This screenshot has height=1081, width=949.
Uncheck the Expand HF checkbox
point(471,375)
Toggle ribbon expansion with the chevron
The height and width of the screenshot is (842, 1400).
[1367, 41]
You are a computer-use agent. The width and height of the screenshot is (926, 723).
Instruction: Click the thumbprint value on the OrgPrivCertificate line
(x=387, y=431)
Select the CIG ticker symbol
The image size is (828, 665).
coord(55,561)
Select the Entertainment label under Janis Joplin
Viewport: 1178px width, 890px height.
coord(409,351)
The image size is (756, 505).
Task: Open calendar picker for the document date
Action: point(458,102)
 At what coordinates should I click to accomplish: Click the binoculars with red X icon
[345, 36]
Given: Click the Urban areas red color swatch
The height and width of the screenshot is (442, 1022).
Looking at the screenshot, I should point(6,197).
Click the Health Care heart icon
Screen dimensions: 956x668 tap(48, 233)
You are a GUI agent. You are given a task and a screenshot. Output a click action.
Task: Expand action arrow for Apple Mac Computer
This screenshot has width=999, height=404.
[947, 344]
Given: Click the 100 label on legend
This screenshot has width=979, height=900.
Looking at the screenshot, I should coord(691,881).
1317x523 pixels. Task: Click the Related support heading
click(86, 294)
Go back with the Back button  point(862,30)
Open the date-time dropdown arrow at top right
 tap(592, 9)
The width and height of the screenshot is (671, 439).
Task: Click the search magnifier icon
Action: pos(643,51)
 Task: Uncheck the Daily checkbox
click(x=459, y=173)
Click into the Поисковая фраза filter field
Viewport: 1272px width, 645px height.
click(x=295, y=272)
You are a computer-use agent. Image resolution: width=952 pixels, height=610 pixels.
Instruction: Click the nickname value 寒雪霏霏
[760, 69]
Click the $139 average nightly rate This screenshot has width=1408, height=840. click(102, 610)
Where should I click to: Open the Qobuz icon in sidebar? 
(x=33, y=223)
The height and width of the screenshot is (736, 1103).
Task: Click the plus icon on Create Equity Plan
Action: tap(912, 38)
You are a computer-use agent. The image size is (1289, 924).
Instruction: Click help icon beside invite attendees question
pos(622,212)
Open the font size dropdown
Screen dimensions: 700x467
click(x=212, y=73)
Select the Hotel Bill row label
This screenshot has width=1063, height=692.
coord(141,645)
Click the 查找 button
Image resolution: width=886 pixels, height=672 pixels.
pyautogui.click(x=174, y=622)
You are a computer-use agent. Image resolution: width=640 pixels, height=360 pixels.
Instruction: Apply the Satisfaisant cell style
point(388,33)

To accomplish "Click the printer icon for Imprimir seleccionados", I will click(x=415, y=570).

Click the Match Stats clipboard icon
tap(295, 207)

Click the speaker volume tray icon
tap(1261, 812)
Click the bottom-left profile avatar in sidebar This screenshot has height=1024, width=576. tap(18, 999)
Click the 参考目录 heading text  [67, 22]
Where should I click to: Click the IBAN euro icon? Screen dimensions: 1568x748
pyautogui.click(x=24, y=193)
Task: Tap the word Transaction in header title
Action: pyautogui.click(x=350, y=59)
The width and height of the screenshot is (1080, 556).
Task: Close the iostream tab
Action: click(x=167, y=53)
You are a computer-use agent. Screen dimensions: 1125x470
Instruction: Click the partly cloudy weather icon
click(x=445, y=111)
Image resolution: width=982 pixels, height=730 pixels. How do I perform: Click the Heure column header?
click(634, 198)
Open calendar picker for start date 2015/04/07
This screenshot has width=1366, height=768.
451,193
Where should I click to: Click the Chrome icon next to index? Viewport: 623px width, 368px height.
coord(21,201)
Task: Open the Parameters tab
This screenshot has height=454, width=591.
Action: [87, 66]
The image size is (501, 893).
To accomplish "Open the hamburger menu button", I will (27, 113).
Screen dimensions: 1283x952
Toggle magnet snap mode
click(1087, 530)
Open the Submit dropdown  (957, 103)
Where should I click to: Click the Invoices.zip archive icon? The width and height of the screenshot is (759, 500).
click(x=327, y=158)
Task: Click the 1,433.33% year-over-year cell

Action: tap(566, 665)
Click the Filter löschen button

##############################

_Exercise brief_. Give the number of lines in the material above that contain "will", with no other words.

_Solution to this problem_. 2